Home Integrators Adapting To Housing Slump


Home integrators know which doors to knock on despite slump


With the downturn in the real estate market showing few signs of short-term recovery, home integrators are adopting fresh strategies for generating revenue. Despite a minor slowdown in growth, however, integrators find their industry shielded, in part, by the clientele many of them serve.

The Joint Economic Committee in Washington, D.C., recently issued a report predicting 1.3 million foreclosures between mid-2007 and 2009, wiping out $71 billion of housing wealth. Although Treasury Secretary Henry Paulson said in late October that the United States still "hasn't hit the bottom" in the subprime mortgage meltdown, many home integrators are in a protected position.

"One of the reasons is because of the level of homes they're putting their systems in," said Bill Ablondi, director of home systems research for Parks Associates in Dallas. "In luxury homes, the subprime market is not a factor."

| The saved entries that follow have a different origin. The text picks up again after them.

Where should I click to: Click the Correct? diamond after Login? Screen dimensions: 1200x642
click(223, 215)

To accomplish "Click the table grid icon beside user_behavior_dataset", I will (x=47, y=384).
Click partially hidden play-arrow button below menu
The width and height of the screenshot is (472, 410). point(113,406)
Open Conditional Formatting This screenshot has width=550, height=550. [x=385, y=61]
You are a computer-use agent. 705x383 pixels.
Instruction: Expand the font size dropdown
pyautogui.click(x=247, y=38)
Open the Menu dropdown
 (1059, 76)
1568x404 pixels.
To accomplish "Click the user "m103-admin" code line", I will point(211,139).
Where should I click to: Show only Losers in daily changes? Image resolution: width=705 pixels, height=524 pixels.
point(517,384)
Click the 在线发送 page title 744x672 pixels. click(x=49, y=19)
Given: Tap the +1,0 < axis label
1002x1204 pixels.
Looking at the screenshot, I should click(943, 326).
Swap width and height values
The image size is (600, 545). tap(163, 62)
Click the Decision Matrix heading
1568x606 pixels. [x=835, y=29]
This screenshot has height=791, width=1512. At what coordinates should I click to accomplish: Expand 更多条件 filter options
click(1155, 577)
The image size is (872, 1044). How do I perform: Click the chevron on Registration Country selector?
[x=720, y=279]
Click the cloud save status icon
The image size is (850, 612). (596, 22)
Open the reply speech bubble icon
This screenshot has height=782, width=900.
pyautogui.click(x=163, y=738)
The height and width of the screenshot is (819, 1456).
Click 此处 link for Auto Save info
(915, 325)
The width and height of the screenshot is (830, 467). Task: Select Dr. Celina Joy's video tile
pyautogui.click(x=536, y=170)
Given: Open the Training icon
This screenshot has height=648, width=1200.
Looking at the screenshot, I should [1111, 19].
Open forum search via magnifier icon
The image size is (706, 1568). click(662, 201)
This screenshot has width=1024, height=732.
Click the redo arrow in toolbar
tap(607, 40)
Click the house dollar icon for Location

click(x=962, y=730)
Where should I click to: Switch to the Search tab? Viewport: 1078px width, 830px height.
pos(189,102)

A large part of the market base home integrators serve represents a more experienced and financially secure homebuyer. "These integrators are certainly targeting a market that is healthy and insulated against something like a housing slowdown," he said. "It also depends on the class of homes being built, but best we can tell is they're still growing at a healthy rate."

A Parks Associates forecast predicts total residential revenue will experience a 12 percent growth rate over the next year. "Based on the work we've done, it continues to perk along at a 10 to 11 percent growth rate," Ablondi said. "While that's down from [the] 14 to 15 percent range we saw a few years ago, it's not tanking like some might expect."

To offset the decrease in growth, integrators have expanded their retrofit capabilities, Ablondi said. Though he's casually observed that homes on the West Coast are more likely to be "wired" than those on the East Coast or in the Midwest, Ablondi said homeowners who aren't investing in new properties are likely adding value to their own.

"It's about moving to where the market is," he said. "Technology like wireless capability makes it a little easier to retrofit, and the integrators are becoming aware of what the technological capabilities are." Furthermore, Ablondi said he sees this as an opportunity for certain home integrators to expand their retrofit portfolio. "Most are involved in a bit of that already," he added.

Tyler Jennings, president of Imperium Smart Systems, Pleasant Grove, Utah, said that while his company focuses on high-end homes, the slump has had a negative impact on the market in general. "We're able to continue to grow just because markets for $1 million to $5 million houses in Utah has not slowed at all," he said. "But ... I think there are some people getting more anxious."

Jennings recalled a recent meeting with a developer who decided on a full home theatre package for a $2.5 million spec house. "Builders are looking for something that differentiates their project from the one across the street," he said. He's also adopted the strategy of retrofitting homes, which provides the additional benefit of landing clients who had been ready to sell their homes. "I'm meeting with a client now who was going to sell but then when the market went south he decided to update the house he has now," he said. "And people are realizing more and more it's something they have to have in order to resell it."

That's a strategy Naples, Fla.-based home integrator Wireless Home has adopted successfully.

President Matt Peters said focusing on the retrofit market as well as specializing in many wireless solutions has helped his company keep busy. "If you can specialize in products and services that can be put in any home, without ripping out a lot of wires, you're likely that much farther ahead."